A space between two teeth, medically termed a diastema, is a common occurrence that can affect both the appearance and function of a smile. Braces are a highly effective method for correcting these gaps by physically moving the teeth along the dental arch. The process relies on mechanical force and the body’s natural biological response to reposition the teeth into continuous alignment. This orthodontic approach addresses spacing issues of various sizes and causes.
How Braces Mechanically Close Gaps
The movement of teeth during orthodontic treatment is a partnership between the hardware and the body’s biology. Brackets, which are bonded to the teeth, act as handles, while the archwire provides the continuous, gentle force necessary to guide the teeth. This sustained pressure triggers a physiological process called bone remodeling in the jawbone surrounding the tooth roots.
On the side of the tooth where the archwire is pushing, specialized cells called osteoclasts break down the bone tissue. On the opposite side, where the periodontal ligament is stretched, osteoblasts build new bone to fill the resulting space and stabilize the tooth in its new position. This controlled destruction and rebuilding of bone allows the tooth to migrate slowly through the jawbone.
For closing gaps, orthodontists frequently employ specialized elastic chains, often called power chains. These are continuous series of connected elastic rings that replace the individual elastic ligatures on the brackets. Power chains provide a continuous, contracting force that pulls multiple teeth together simultaneously. They are often introduced in the mid-to-late stages of treatment to consolidate any remaining spaces.
Understanding the Different Causes of Dental Gaps
The complexity of treating a diastema often depends on identifying the root cause of the spacing. One of the most common reasons for gaps is a discrepancy between the size of the teeth and the size of the jawbone. If the jaw is relatively large or the teeth are proportionally small, extra space naturally occurs between the teeth.
Gaps can also result from the absence of teeth, a condition known as hypodontia, or from teeth that are undersized, such as peg laterals. Certain habitual behaviors, particularly in childhood, can also force teeth apart over time. These include chronic thumb sucking or an incorrect swallowing reflex called tongue thrusting, where the tongue pushes against the front teeth during swallowing.
Another specific anatomical cause is an oversized labial frenum, the band of tissue connecting the upper lip to the gum line between the two front teeth. If this frenum is thick or extends too far down, it can physically push the central incisors apart, creating a midline gap. When this is the cause, closing the gap with braces may not be sufficient, and a minor surgical procedure might be necessary to address the tissue.

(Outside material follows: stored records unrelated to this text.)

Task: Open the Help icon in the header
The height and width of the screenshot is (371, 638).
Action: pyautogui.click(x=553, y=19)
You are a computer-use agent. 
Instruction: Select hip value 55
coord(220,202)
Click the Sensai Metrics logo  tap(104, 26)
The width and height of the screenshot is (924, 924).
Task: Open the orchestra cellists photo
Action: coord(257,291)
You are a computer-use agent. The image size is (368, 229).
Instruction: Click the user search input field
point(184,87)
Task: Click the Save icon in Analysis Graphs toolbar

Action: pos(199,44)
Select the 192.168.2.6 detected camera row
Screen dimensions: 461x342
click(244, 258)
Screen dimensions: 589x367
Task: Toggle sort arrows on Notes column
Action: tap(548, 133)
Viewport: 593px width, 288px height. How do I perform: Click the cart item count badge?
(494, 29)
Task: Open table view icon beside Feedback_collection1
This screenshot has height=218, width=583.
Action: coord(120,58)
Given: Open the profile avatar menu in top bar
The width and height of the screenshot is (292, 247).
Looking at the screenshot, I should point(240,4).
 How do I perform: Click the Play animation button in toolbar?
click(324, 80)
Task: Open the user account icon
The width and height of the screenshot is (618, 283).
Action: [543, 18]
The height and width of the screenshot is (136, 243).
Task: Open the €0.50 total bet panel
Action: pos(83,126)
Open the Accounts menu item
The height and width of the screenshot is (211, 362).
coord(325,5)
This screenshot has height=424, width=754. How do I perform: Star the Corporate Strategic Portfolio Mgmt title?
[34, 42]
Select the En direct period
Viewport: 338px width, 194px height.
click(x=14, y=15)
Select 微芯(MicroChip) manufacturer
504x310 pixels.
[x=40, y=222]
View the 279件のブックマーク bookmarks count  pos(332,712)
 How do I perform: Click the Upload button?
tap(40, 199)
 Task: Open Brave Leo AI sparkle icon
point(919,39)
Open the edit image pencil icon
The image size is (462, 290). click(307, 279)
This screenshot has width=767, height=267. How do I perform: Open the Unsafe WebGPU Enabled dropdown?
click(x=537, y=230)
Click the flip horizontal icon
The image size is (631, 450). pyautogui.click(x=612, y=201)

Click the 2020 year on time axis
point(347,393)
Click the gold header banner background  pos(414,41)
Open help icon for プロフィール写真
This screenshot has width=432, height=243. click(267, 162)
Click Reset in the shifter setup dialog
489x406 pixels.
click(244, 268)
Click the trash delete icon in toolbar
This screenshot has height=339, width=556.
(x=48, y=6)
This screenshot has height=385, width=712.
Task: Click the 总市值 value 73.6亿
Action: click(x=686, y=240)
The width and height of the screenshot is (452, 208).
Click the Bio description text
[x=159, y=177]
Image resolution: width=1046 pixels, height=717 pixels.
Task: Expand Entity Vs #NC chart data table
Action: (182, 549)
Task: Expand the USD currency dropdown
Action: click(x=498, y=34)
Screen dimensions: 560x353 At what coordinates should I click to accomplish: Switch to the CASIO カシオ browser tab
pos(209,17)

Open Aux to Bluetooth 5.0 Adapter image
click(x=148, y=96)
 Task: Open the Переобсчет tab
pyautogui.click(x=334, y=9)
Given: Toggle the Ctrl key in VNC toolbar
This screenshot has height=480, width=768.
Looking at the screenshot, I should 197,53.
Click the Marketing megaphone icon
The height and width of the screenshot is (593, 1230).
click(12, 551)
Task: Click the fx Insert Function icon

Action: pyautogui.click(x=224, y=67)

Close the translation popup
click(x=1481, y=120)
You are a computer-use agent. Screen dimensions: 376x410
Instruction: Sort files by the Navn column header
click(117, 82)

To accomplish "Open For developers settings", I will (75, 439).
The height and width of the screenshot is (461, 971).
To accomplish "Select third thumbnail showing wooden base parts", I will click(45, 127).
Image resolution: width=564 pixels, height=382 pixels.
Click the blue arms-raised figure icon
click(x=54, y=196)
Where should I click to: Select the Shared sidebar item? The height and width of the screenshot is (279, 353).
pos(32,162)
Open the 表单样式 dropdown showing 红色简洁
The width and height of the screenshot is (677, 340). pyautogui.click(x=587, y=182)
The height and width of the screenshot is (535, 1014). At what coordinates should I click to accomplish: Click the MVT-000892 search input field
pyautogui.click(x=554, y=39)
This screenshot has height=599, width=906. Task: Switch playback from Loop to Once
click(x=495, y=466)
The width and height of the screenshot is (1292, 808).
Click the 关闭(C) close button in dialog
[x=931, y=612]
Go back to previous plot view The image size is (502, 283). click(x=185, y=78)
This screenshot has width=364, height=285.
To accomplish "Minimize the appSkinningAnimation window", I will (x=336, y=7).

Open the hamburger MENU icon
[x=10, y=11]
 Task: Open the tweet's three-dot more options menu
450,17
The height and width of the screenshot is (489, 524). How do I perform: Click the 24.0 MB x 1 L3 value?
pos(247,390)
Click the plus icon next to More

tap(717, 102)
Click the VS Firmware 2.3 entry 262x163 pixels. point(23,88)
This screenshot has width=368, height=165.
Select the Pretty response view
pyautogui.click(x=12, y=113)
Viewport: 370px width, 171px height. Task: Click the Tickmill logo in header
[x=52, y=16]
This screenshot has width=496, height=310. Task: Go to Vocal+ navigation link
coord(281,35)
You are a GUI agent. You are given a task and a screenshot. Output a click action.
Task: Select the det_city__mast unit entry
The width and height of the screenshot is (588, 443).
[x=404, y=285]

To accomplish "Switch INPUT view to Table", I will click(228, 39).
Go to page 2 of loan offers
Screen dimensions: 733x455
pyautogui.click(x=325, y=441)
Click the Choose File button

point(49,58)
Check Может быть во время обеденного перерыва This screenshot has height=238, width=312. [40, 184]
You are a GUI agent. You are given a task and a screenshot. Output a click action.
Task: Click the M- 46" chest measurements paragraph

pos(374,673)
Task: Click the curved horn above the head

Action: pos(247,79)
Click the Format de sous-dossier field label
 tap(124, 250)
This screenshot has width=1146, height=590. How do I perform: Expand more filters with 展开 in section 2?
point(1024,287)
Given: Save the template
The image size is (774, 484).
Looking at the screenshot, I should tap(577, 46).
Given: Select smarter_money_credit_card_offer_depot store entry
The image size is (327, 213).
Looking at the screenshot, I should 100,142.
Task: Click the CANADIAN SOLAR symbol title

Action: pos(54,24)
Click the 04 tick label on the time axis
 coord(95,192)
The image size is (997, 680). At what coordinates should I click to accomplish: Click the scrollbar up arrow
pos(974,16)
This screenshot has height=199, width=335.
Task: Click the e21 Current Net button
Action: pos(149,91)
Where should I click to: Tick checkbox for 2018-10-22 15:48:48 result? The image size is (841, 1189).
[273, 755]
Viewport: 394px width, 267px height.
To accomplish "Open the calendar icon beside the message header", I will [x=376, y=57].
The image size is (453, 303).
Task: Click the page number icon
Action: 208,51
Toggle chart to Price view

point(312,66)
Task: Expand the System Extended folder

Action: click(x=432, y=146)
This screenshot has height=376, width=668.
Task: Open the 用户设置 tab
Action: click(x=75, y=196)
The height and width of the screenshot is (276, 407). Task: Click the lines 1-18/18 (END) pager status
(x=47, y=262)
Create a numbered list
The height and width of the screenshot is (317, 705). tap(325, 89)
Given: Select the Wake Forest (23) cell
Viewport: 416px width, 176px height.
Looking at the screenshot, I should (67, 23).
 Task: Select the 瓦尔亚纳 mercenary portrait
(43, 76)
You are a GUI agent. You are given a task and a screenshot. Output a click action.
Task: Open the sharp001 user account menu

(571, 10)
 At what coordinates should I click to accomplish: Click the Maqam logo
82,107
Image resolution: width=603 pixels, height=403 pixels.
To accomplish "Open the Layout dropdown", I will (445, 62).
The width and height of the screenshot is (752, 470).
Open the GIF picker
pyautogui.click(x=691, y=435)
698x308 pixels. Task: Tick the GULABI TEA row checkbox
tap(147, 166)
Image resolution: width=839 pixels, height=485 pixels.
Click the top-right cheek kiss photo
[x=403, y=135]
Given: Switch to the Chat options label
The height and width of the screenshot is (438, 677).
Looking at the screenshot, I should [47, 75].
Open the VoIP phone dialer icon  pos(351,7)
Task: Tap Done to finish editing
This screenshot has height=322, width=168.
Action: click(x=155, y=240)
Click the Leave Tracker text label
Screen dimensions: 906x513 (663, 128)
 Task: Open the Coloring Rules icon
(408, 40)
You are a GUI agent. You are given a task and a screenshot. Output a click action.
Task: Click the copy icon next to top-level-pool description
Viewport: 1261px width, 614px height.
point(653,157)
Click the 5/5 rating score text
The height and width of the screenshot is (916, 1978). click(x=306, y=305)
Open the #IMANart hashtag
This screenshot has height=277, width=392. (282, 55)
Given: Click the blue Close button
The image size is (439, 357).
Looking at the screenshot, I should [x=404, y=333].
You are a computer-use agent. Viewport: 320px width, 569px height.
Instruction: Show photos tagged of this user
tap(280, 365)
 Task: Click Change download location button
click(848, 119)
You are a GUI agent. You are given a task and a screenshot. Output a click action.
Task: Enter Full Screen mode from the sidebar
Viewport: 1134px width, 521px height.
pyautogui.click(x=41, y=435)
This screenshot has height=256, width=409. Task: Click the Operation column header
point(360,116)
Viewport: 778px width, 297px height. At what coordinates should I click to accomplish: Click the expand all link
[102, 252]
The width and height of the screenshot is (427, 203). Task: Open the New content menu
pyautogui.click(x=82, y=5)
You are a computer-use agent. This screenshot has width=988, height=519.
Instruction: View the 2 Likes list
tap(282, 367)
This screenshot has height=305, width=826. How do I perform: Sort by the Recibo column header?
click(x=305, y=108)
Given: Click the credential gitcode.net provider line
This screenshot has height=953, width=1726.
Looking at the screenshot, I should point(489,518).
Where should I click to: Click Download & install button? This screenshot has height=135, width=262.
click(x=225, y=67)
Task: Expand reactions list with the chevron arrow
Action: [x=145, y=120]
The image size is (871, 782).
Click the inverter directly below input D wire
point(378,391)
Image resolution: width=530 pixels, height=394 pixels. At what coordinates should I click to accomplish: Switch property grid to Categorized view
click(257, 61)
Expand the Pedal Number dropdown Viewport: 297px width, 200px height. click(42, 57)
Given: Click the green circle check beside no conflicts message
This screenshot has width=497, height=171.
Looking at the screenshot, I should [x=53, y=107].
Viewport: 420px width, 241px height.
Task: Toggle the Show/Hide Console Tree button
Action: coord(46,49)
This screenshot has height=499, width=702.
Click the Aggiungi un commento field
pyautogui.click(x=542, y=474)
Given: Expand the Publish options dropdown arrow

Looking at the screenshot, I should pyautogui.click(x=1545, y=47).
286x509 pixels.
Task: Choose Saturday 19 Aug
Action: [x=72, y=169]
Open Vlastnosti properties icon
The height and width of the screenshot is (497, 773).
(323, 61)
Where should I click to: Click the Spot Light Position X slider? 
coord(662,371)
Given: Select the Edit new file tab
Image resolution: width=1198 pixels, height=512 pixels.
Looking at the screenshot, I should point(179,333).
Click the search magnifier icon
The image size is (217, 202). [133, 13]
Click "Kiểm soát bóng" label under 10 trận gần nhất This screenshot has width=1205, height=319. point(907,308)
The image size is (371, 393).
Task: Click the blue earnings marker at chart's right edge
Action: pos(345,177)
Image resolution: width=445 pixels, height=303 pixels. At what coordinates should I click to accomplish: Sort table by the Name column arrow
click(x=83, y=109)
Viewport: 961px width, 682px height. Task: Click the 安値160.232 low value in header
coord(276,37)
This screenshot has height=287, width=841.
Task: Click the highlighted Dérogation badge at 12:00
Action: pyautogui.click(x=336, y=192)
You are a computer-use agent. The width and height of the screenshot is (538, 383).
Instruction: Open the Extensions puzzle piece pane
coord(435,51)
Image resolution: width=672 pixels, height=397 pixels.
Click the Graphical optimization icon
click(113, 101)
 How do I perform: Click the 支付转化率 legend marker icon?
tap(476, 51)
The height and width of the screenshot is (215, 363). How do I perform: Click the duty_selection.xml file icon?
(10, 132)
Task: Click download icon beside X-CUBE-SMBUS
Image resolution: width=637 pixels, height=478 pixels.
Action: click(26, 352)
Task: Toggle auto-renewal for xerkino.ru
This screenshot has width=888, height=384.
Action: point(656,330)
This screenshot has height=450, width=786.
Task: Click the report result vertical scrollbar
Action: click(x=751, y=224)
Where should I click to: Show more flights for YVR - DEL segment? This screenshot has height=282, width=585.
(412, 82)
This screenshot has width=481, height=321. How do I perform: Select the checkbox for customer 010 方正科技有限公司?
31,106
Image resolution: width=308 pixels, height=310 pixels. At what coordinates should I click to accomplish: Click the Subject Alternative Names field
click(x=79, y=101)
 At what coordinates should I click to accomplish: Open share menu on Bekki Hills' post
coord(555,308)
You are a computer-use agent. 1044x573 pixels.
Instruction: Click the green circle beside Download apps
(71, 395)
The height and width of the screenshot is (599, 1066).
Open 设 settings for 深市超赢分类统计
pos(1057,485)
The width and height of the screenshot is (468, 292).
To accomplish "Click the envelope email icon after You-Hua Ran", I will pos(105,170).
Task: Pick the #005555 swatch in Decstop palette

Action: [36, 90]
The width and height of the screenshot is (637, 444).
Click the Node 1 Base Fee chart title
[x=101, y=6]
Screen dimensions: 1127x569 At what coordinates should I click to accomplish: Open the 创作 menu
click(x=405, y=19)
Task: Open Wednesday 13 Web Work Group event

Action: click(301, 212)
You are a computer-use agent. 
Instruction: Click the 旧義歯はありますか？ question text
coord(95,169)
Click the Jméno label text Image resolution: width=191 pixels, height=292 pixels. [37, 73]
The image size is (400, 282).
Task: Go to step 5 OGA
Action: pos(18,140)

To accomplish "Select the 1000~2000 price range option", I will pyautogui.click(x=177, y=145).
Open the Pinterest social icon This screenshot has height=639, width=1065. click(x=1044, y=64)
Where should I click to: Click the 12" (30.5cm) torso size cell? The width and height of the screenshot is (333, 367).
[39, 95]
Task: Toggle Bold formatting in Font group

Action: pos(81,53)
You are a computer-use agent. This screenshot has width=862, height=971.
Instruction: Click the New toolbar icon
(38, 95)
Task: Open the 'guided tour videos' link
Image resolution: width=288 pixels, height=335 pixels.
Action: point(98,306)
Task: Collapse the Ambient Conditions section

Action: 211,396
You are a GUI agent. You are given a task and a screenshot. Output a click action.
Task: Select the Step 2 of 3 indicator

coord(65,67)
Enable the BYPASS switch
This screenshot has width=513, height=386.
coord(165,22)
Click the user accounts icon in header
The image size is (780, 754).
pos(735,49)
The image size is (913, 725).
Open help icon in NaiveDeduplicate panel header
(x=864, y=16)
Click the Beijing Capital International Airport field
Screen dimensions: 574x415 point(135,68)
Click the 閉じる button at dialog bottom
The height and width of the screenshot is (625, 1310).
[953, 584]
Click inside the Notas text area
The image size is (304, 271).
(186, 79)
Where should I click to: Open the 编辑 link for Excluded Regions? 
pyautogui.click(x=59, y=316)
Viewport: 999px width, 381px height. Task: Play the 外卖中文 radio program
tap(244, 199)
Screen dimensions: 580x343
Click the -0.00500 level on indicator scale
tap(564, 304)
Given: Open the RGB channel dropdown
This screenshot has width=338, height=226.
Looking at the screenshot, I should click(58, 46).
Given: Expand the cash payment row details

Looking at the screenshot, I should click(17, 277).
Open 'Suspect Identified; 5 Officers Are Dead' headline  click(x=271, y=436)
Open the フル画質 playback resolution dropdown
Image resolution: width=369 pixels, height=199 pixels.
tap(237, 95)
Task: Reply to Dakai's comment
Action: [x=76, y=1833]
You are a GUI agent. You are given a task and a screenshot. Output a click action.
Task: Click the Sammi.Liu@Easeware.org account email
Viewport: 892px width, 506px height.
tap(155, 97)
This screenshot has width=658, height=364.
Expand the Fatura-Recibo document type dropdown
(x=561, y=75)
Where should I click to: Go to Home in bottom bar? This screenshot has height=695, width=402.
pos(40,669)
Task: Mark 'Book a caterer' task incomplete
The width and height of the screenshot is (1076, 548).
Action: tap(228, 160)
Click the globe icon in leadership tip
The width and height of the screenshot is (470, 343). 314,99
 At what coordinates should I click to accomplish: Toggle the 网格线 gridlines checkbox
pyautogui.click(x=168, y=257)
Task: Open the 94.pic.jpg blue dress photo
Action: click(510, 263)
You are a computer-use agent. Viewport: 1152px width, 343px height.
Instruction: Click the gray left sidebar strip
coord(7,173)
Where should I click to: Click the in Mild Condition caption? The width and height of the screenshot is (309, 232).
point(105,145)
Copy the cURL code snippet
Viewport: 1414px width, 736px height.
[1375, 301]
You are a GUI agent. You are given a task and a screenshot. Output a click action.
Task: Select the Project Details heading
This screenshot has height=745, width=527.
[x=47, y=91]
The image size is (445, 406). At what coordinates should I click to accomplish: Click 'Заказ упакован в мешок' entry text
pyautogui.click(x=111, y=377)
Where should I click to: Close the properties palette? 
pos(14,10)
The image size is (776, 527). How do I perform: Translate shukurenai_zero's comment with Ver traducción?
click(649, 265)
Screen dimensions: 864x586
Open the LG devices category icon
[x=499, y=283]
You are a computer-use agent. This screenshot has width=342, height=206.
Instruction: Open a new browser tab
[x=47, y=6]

Non-Brace Treatment Alternatives
While braces are highly effective, alternative and less visible options exist for closing spaces between teeth. Clear aligners, such as those made from custom-fitted, transparent plastic trays, are a popular choice for treating mild to moderate spacing issues. These aligners apply gentle, controlled forces to shift the teeth incrementally, similar to braces, but can be removed for eating and oral hygiene.
For very small gaps, a conservative option is composite bonding. This procedure involves applying a tooth-colored resin material to the surface of the tooth and shaping it to fill the space. Bonding can often be completed in a single dental visit and is a relatively affordable treatment for minor cosmetic issues.
Another aesthetic alternative is the use of porcelain veneers, which are thin, custom-made shells that cover the front surface of the teeth. Veneers can close gaps by masking the space and creating the illusion of a full, evenly spaced dental arch. In cases where an oversized frenum is the cause of the gap, a simple surgical procedure called a frenectomy may be performed to reduce the tissue band. This procedure is typically done as a supplement to orthodontic treatment to ensure the gap does not reappear.
Preventing Gap Relapse After Treatment
After the active phase of treatment closes the gaps, the teeth have a strong tendency to drift back toward their original positions, a phenomenon known as orthodontic relapse. This is largely due to the “memory” of the fibers within the periodontal ligament and the elasticity of the gum tissue that surround the teeth. Therefore, the retention phase is a necessary part of gap closure treatment.
Orthodontists prescribe retainers to hold the teeth in their new positions while the surrounding bone and soft tissues stabilize. One type is the fixed or bonded retainer, which consists of a thin wire permanently cemented to the tongue-side surface of the front teeth. This provides continuous, passive stability and is often recommended for cases involving significant gap closure.
Alternatively, removable retainers come in two main forms: clear plastic aligner-style trays or a Hawley retainer made of acrylic and wire. These must be worn exactly as prescribed, often full-time initially and then nightly, to prevent the teeth from shifting. Consistent, long-term retainer wear is the only way to ensure the result of a closed gap is maintained for a lifetime.